The study, Longitudinal plasma proteomic profiling of non-small cell lung cancer patients undergoing immune checkpoint blockade, focuses on how ICI resistance can be predicted in NSCLC patients through proteomic profiling. The analysis was done using PROphet, OncoHost’s first-of-its-kind diagnostic platform that combines proteomic analysis with AI to predict patient response to immunotherapy and identify resistance associated processes.

"While ICIs have played a major role in revolutionizing cancer therapy, we are still lacking clear biomarkers to predict resistance in patients being treated with these modalities," said Dr. Michal Harel, Director of Science and Innovation at OncoHost. "In this study, we have analyzed the largest and deepest plasma proteome dataset for NSCLC patients receiving ICI-based treatment published so far, revealing a predictive signature for response to treatment comprised of two proteins and two clinical parameters using our AI-powered PROphet platform. In addition, using bioinformatic tools, we have identified 3 subtypes of patients based on their plasma proteome, each subtype with distinct clinical and functional characteristics. Altogether, these results have the power to create a paradigm shift in truly understanding and overcoming resistance to cancer by characterizing systemic proteomic changes along ICI-based therapy."
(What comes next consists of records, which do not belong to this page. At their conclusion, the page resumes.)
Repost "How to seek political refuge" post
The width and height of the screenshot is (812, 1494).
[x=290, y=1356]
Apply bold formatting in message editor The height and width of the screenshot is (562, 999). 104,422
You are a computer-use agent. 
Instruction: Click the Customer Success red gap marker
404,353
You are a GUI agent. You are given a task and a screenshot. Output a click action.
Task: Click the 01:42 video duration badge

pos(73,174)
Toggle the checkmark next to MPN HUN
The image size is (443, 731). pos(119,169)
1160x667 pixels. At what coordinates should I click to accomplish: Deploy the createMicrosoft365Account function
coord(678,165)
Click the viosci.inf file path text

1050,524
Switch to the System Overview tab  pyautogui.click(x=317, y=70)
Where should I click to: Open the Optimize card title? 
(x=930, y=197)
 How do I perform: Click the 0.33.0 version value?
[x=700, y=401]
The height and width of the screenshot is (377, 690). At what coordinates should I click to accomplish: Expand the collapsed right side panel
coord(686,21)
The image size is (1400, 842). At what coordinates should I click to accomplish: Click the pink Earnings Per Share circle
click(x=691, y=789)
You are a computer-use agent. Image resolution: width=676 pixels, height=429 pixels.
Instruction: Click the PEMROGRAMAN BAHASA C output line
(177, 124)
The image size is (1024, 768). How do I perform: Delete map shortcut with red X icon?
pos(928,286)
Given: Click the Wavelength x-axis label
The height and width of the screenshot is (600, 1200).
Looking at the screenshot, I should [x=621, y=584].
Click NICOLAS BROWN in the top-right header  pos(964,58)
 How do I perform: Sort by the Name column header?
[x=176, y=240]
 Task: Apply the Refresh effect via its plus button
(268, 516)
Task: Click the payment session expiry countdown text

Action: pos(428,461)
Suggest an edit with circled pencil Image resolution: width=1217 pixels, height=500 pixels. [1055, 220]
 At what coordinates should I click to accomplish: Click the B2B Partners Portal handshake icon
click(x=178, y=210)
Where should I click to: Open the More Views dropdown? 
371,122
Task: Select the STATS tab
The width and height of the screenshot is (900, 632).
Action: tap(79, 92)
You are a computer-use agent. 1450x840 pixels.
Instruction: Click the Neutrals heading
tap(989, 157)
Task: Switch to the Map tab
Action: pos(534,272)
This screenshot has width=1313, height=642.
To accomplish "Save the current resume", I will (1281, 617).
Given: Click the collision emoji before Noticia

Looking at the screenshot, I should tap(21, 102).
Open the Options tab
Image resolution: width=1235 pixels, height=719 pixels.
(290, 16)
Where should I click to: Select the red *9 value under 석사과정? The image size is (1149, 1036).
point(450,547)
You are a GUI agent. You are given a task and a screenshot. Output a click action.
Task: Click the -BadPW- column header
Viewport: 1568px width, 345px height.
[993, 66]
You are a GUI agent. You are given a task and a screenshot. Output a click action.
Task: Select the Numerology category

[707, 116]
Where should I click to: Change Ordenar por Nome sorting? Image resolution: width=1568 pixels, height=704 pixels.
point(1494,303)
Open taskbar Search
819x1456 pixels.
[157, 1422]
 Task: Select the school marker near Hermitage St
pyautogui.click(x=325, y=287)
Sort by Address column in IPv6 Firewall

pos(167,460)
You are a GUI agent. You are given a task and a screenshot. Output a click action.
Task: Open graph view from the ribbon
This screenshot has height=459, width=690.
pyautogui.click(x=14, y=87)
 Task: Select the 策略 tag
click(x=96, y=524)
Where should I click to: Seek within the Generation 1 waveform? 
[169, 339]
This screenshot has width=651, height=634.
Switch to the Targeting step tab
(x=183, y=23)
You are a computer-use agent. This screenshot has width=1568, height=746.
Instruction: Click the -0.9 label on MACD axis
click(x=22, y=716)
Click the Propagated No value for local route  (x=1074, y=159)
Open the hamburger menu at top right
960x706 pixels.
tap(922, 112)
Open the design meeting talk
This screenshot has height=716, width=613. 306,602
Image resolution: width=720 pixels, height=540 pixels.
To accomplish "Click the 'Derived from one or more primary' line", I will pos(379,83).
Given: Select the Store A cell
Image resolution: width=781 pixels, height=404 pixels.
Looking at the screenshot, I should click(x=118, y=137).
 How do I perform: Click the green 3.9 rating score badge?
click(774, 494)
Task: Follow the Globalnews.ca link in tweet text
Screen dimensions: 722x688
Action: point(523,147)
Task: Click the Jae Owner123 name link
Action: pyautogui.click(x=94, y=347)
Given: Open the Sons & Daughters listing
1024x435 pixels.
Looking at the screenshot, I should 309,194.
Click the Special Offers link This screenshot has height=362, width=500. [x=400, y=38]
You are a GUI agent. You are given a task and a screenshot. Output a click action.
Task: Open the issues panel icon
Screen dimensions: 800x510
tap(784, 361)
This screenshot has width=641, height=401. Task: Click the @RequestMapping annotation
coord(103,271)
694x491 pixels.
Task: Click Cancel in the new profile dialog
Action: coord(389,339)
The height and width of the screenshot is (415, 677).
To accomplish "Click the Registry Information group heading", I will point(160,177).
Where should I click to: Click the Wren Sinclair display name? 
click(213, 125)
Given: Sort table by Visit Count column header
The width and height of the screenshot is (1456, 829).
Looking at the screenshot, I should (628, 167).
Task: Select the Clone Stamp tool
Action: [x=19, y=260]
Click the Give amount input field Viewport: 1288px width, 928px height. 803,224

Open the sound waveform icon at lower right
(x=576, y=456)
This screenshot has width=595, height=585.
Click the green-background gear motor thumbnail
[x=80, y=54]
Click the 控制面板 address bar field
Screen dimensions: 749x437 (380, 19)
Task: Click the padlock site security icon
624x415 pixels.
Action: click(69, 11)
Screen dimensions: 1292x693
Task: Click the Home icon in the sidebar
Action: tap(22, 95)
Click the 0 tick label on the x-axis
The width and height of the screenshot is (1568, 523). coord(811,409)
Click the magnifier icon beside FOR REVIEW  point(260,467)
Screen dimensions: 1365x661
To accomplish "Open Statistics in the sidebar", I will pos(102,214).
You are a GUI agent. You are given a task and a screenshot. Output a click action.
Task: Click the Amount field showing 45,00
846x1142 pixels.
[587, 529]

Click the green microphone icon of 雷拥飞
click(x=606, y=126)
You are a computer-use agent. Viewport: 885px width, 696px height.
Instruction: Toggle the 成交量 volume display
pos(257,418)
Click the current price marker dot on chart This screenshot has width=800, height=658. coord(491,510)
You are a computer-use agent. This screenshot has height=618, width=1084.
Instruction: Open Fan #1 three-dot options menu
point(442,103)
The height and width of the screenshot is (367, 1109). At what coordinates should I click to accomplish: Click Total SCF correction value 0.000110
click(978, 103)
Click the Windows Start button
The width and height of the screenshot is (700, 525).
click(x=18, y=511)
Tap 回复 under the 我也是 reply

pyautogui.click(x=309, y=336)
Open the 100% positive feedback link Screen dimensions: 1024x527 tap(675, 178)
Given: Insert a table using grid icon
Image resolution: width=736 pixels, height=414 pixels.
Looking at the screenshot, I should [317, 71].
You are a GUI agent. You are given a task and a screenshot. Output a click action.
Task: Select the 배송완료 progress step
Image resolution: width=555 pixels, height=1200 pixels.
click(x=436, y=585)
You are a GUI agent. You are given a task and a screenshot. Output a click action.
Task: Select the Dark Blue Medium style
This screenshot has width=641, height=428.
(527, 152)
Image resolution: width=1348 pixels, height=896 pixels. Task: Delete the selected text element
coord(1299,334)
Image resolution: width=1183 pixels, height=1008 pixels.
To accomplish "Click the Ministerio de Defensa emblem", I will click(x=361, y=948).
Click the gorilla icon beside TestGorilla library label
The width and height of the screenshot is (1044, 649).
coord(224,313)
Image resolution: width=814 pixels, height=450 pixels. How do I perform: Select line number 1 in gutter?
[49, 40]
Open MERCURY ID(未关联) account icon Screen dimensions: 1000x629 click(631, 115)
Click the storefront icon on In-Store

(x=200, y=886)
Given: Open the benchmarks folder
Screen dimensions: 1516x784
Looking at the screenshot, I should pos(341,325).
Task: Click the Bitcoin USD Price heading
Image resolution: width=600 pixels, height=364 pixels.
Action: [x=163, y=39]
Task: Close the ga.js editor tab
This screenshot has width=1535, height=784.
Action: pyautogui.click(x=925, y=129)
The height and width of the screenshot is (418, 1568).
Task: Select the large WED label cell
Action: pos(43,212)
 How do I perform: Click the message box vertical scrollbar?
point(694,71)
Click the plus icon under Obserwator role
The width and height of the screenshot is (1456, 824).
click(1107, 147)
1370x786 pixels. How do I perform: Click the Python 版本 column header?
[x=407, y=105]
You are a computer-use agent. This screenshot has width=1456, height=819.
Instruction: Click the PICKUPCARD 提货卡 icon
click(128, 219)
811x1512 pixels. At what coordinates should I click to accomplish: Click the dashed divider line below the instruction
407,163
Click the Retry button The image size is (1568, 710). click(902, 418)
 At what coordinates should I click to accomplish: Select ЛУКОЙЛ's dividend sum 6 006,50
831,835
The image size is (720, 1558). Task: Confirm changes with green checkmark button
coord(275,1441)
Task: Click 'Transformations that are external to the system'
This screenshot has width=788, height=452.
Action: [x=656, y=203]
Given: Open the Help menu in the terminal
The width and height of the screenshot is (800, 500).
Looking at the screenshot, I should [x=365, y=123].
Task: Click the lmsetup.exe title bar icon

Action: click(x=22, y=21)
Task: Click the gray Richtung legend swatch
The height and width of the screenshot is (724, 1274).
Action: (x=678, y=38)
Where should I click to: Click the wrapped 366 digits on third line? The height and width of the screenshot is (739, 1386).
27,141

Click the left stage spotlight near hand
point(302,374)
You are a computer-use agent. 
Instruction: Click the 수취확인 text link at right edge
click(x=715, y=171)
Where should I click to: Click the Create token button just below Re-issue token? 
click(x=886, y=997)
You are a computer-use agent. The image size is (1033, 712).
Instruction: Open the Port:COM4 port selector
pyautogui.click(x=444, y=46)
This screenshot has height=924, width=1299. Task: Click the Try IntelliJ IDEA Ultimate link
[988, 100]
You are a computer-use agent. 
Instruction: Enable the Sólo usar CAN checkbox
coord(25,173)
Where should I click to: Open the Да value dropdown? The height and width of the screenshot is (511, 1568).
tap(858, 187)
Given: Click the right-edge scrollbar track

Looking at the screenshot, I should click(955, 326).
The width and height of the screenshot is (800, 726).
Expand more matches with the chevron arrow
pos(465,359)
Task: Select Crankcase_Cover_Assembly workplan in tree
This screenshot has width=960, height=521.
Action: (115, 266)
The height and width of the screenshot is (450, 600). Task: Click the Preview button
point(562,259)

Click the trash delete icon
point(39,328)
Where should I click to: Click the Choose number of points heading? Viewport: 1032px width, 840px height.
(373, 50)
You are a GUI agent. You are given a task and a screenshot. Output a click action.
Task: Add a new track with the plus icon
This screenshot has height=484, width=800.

The paper was authored by a team of Israeli and international scientists and oncologists, including Dr. Michal Harel, Prof. Yuval Shaked, co-founder and Chief Scientific Advisor at OncoHost, and professor of cell biology and cancer science at the Technion – Israel Institute of Technology, and Prof. Adam Dicker, a leading radiation oncologist at Thomas Jefferson University and Chief Medical Officer at OncoHost. Additional key investigators included Dr. David Carbone, professor of internal medicine and director of the James Thoracic Center, Prof. Jair Bar, Deputy Director, Institute of Oncology at Sheba Medical Center, and Dr. Alona Zer, Head, Department of Medical Oncology at Rambam Health Care Campus.

"This paper highlights continued success in our clinical trial initiatives as we prepare for the upcoming U.S. launch of PROphet," said Dr. Ofer Sharon, CEO of OncoHost. "We are finally making significant headway in overcoming the long-standing issue in clinical oncology of patient resistance to treatment. The knowledge that PROphet can provide clinicians with is an industry game-changer, and we are excited to be playing a part in transforming cancer patient care. I am proud of our team and look forward to what lies ahead."